Work instruction – Go over the data and keep only the lines that include "Digital".

=== Section Start ===

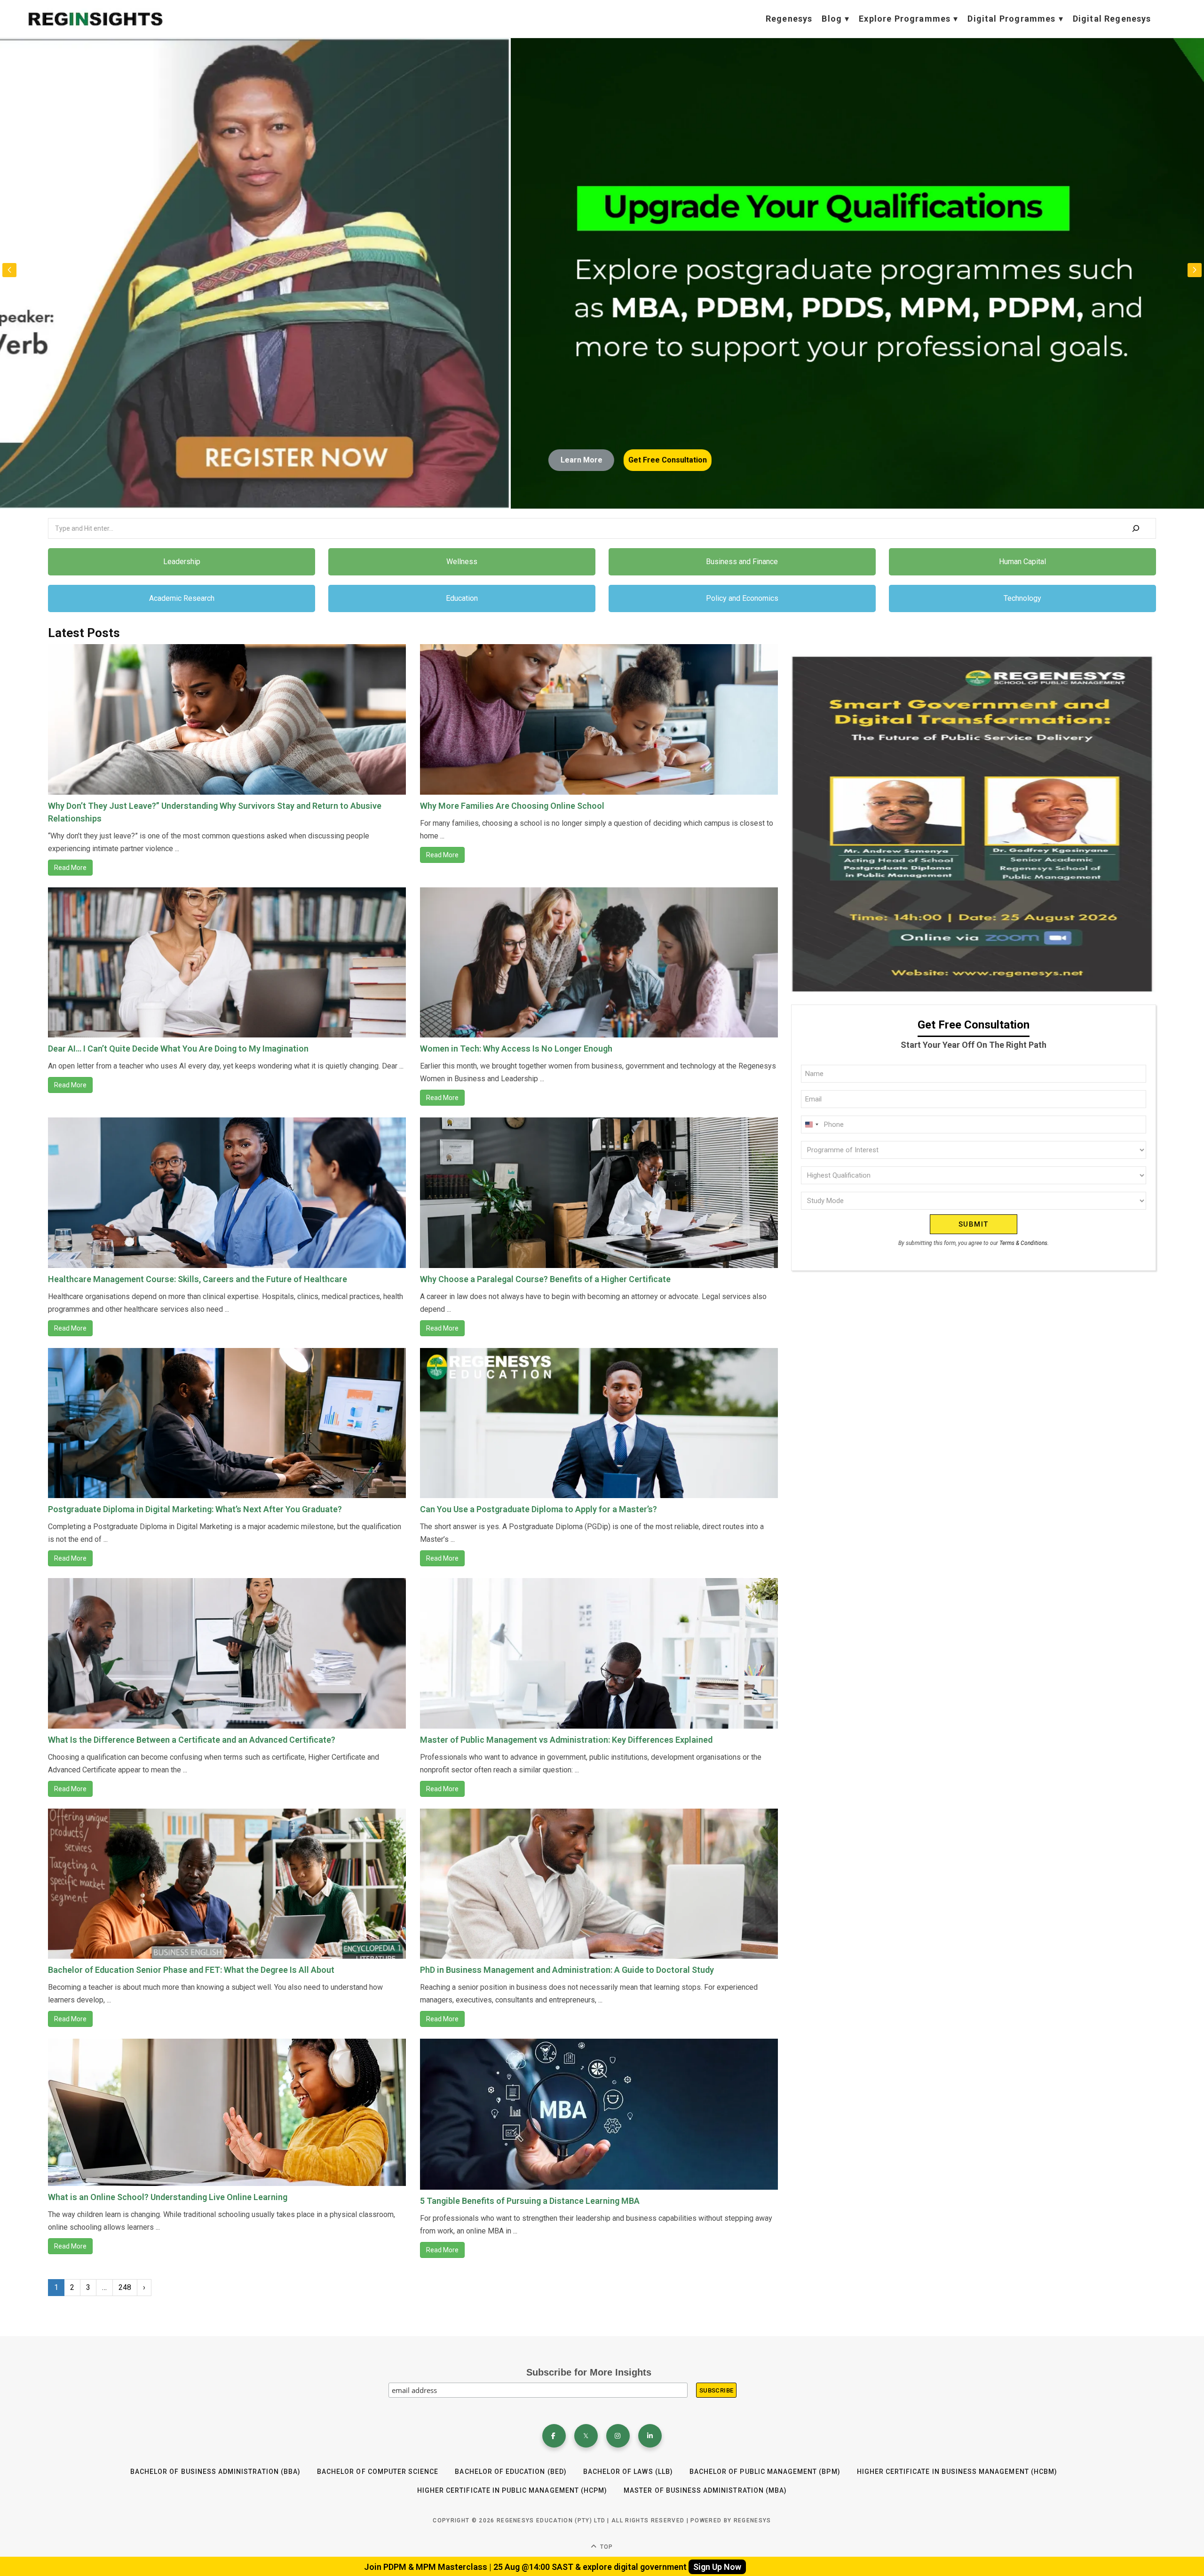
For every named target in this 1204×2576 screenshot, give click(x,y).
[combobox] (811, 1124)
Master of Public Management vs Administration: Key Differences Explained (566, 1740)
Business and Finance (742, 561)
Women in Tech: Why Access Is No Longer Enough (516, 1048)
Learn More (965, 459)
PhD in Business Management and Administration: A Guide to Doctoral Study (567, 1970)
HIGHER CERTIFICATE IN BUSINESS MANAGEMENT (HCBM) (957, 2471)
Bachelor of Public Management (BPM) (764, 2471)
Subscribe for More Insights (588, 2372)
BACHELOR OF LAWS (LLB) (628, 2471)
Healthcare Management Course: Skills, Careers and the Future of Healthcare (197, 1279)
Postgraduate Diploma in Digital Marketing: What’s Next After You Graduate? (195, 1509)
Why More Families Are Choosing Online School (512, 806)
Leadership (181, 561)
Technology (1022, 598)
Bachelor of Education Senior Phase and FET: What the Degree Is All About (191, 1970)
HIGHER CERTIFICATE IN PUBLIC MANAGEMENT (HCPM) (512, 2490)
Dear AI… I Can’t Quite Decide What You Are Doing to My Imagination (178, 1048)
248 (125, 2287)
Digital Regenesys (1112, 19)
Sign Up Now (717, 2567)
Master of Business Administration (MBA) (705, 2490)
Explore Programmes (905, 19)
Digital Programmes (1011, 19)
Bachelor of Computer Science (377, 2471)
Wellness (461, 561)
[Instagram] (618, 2436)
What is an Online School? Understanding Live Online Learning (167, 2197)
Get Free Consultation (1051, 459)
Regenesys (789, 19)
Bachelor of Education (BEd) (510, 2471)
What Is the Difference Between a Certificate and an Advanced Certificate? (191, 1740)
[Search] (1136, 528)
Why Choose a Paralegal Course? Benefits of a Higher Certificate (545, 1279)
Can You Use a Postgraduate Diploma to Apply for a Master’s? (538, 1509)
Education (462, 598)
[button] (1195, 270)
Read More (70, 867)
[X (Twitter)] (586, 2436)
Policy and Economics (742, 598)
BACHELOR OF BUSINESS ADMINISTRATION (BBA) (215, 2471)
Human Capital (1022, 561)
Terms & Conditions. (1024, 1243)
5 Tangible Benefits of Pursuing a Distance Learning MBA (530, 2201)
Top (605, 2547)
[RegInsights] (95, 19)
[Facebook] (554, 2436)
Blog (832, 19)
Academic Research (181, 598)
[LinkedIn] (650, 2436)
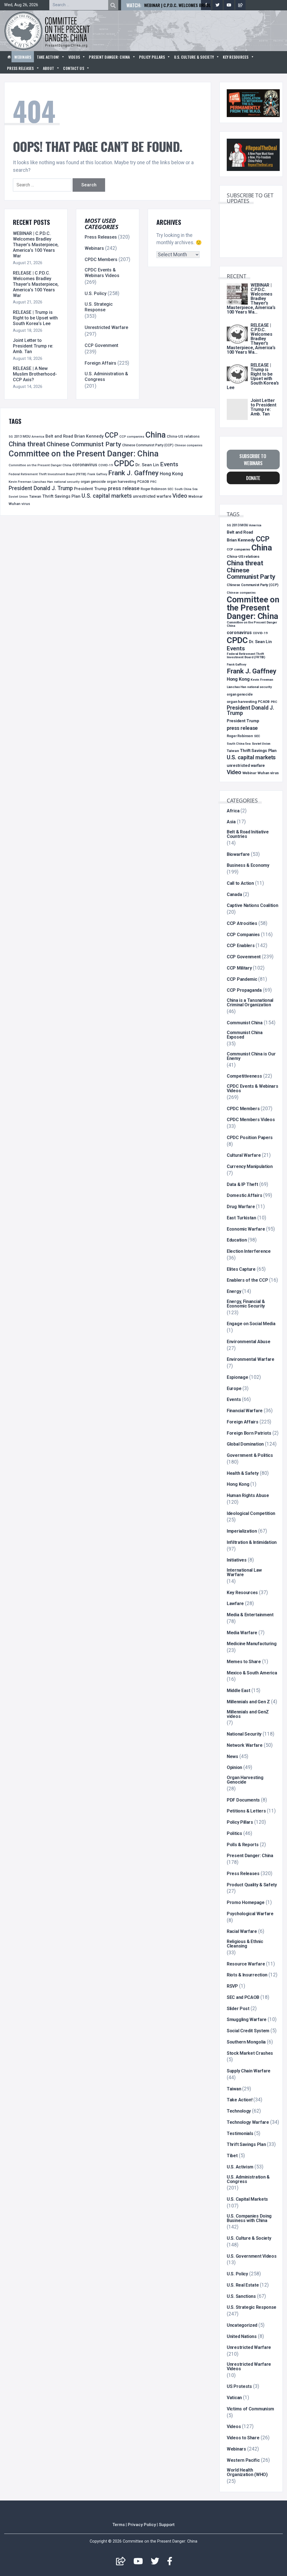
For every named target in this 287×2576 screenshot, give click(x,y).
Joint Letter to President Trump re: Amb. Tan (33, 346)
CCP (111, 435)
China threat (27, 444)
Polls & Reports (243, 1845)
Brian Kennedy (89, 436)
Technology (239, 2111)
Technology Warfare (248, 2122)
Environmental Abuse (248, 1342)
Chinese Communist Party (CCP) (147, 445)
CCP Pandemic (242, 979)
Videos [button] (74, 57)
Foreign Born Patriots (249, 1433)
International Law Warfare (244, 1572)
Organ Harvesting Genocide (245, 1779)
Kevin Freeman (20, 482)
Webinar (195, 496)
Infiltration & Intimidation (252, 1542)
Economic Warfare (246, 1229)
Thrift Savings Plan (61, 496)
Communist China (245, 1023)
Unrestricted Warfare (106, 327)
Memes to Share (244, 1662)
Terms (118, 2524)
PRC (153, 482)
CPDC (124, 463)
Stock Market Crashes (250, 2053)
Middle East (238, 1690)
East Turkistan (241, 1218)
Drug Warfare (241, 1206)
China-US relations (183, 436)
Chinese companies (188, 445)
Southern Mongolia (246, 2042)
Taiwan (35, 496)
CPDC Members (101, 259)
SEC (170, 489)
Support (167, 2524)
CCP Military (239, 968)
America (38, 436)
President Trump (90, 488)
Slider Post (238, 2008)
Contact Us (73, 68)
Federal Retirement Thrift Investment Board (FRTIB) (47, 474)
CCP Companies (243, 934)
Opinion (234, 1767)
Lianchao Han (43, 482)
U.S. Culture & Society (249, 2238)
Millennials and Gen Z (248, 1702)
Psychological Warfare (250, 1914)
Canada (234, 894)
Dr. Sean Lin (147, 464)
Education (237, 1240)
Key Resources (242, 1592)
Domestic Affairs (244, 1195)
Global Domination (245, 1444)
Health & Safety (243, 1473)
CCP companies (131, 436)
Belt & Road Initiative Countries (248, 834)
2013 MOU (22, 436)
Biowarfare (238, 854)
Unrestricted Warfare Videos (249, 2366)
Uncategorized (242, 2325)
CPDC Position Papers (250, 1137)
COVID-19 (105, 465)
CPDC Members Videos (251, 1119)
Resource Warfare (246, 1964)
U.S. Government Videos (251, 2256)
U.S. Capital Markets (247, 2199)
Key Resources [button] (235, 57)
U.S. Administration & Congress (106, 376)
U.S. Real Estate (243, 2285)
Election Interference (249, 1251)
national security (67, 482)
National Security (244, 1734)
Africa (233, 811)
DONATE (253, 477)
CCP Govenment (101, 345)
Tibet (232, 2156)
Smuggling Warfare (247, 2019)
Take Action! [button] (48, 57)
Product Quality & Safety (252, 1885)
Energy (234, 1291)
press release (124, 488)
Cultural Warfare (244, 1155)
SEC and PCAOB (243, 1997)
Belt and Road (59, 436)
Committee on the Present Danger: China (84, 453)
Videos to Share (243, 2438)
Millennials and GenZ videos (248, 1714)
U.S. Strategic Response (99, 306)
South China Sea (186, 489)
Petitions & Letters (246, 1811)
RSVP (232, 1986)
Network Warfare (245, 1745)
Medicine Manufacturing (251, 1644)
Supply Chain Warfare (248, 2071)
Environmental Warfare (250, 1359)
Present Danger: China (250, 1855)
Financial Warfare (245, 1411)
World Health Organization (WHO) (247, 2472)
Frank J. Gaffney (133, 473)
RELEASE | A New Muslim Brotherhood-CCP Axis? (35, 374)
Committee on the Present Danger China (40, 465)
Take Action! (239, 2100)
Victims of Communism (250, 2409)
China (155, 435)
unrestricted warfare (152, 496)
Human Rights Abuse (248, 1495)
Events (169, 464)
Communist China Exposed (245, 1034)
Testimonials (240, 2133)
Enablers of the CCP (247, 1280)
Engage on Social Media (251, 1324)
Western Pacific (243, 2460)
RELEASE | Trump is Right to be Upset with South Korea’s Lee (35, 318)
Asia (231, 822)
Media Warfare (242, 1633)
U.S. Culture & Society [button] (194, 57)
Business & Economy (248, 865)
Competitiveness (244, 1076)
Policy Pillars (240, 1822)
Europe (234, 1388)
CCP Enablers (240, 945)
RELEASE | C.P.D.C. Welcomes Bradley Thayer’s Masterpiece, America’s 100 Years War (36, 284)
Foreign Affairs (100, 363)
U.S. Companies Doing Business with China (249, 2218)
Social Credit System (248, 2031)
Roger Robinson (153, 489)
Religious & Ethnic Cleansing (245, 1943)
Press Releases (101, 237)
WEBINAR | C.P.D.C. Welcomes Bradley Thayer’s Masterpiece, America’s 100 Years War (185, 5)
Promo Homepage (246, 1902)
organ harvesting (121, 481)
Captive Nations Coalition (252, 905)
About (48, 68)
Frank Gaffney (97, 474)
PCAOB (143, 481)
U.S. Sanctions (241, 2296)
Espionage (237, 1377)
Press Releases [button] (20, 68)
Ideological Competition (251, 1513)
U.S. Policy (96, 293)
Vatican (234, 2398)
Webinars (22, 57)
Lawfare (235, 1603)
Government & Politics (250, 1455)
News (232, 1756)
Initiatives (237, 1560)
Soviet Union (18, 497)
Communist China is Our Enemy (251, 1056)
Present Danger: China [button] (109, 57)
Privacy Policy (142, 2524)
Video (179, 495)
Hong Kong (171, 473)
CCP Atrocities (242, 923)
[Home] (7, 56)
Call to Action (240, 883)
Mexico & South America (252, 1673)
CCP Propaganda (244, 990)
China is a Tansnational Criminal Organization (250, 1002)
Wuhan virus (19, 504)
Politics (234, 1833)
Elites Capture (241, 1269)
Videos (234, 2426)
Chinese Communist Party (84, 444)
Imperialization (242, 1531)
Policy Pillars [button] (152, 57)
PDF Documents (243, 1800)
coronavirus (84, 464)
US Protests (239, 2386)
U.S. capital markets (107, 496)
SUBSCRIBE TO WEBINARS (253, 459)
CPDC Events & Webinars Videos (102, 272)
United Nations (242, 2336)
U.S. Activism (240, 2167)
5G (11, 436)
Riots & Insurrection (247, 1975)
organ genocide (93, 481)
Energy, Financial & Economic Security (246, 1303)
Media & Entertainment (250, 1615)
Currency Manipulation (250, 1166)
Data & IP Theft (242, 1184)
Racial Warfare (242, 1931)
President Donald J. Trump (41, 488)
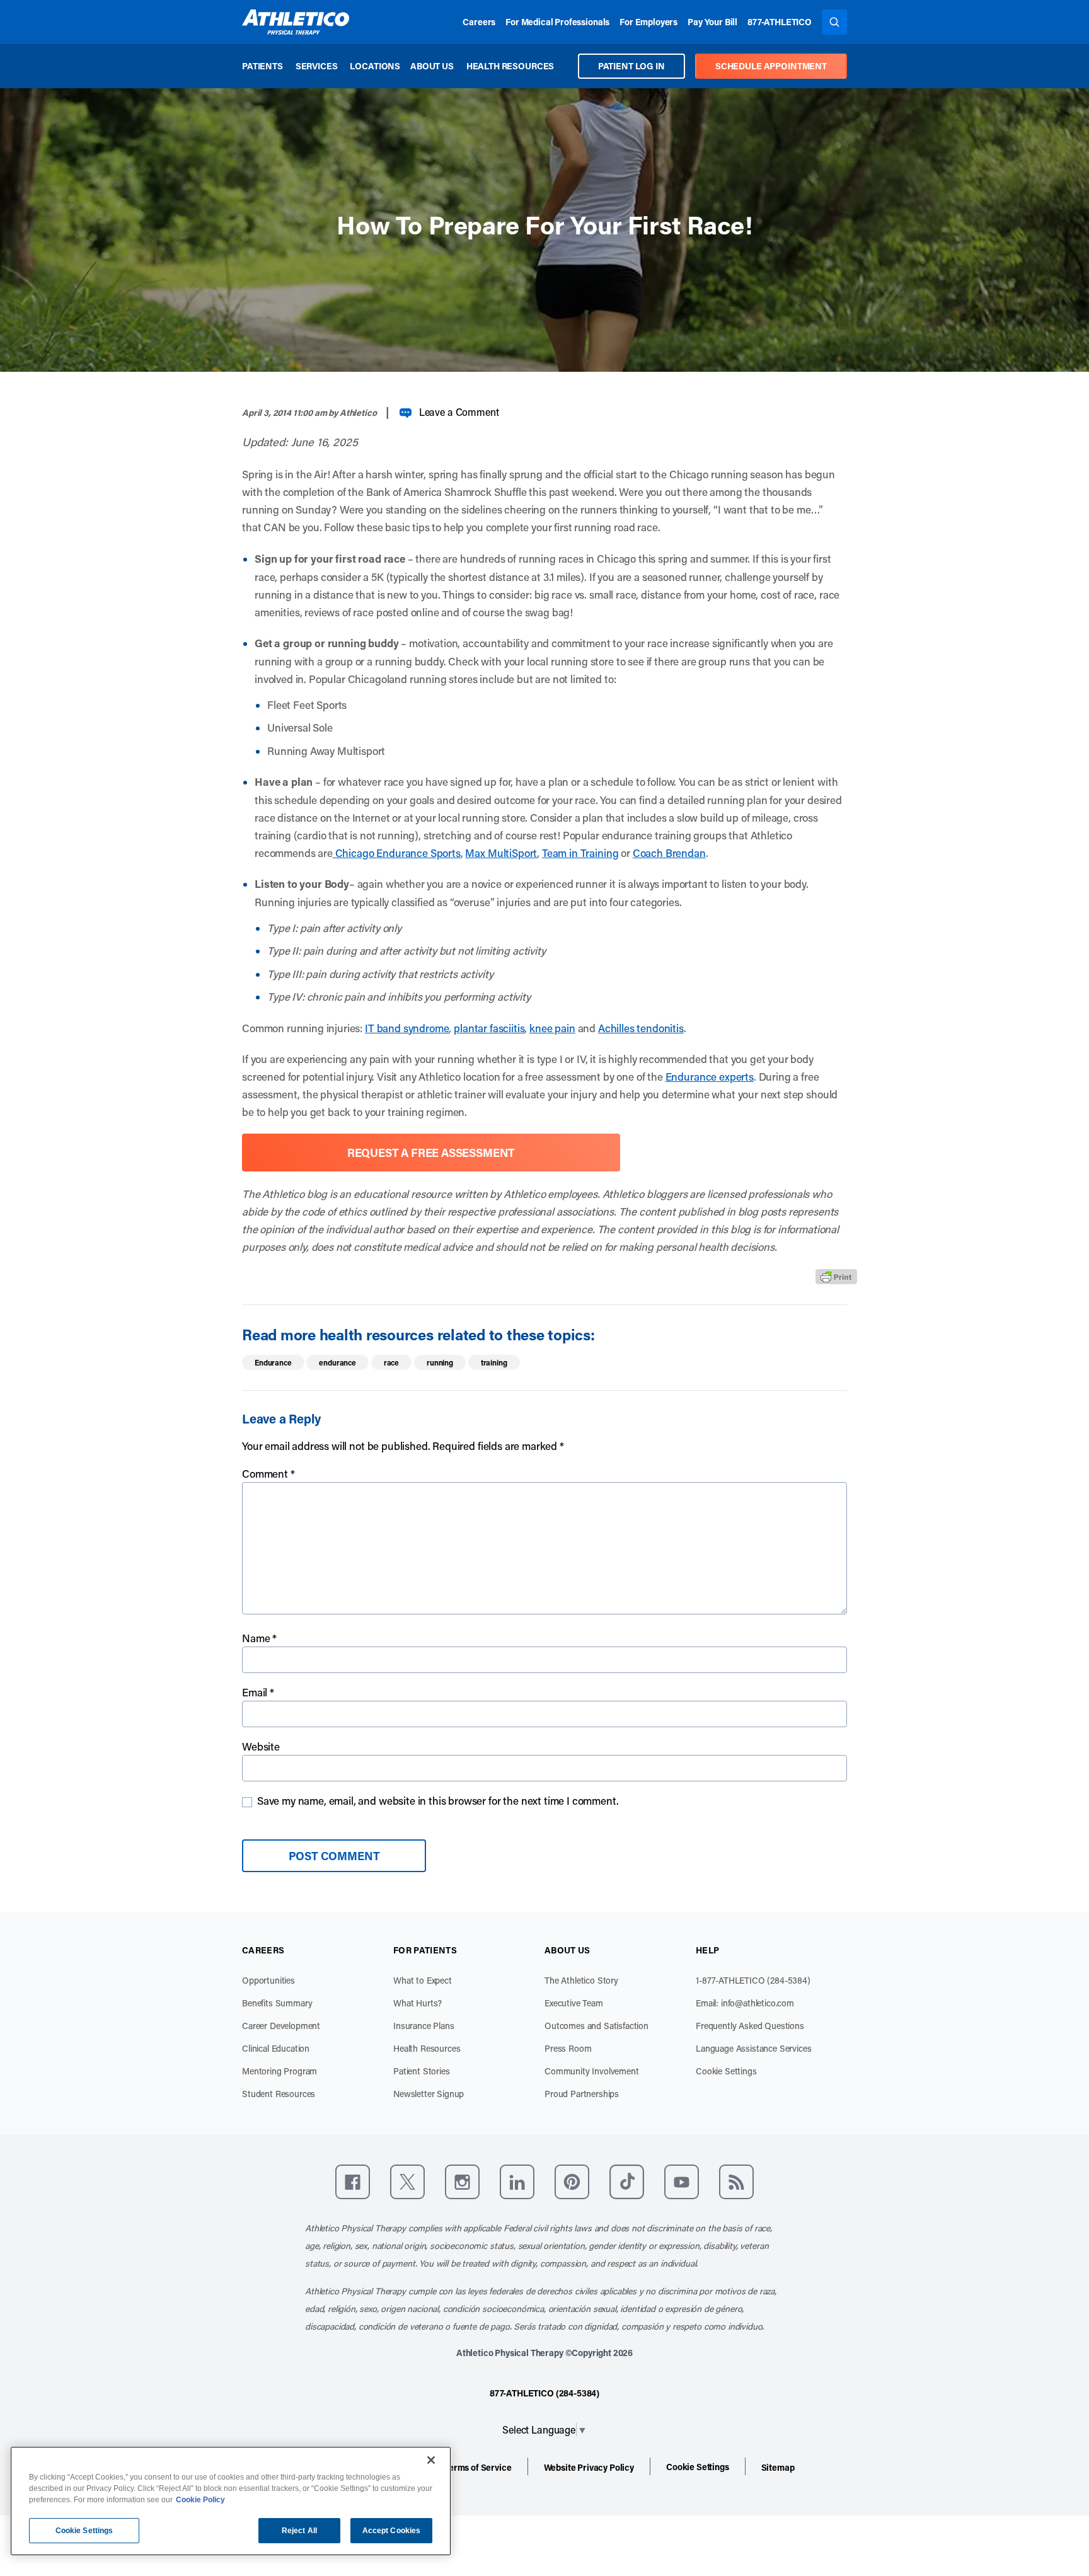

=== Section End ===

Solution to the problem –
Postgraduate Diploma in Digital Marketing: What’s Next After You Graduate? (195, 1509)
Digital Regenesys (1112, 19)
Digital Programmes (1011, 19)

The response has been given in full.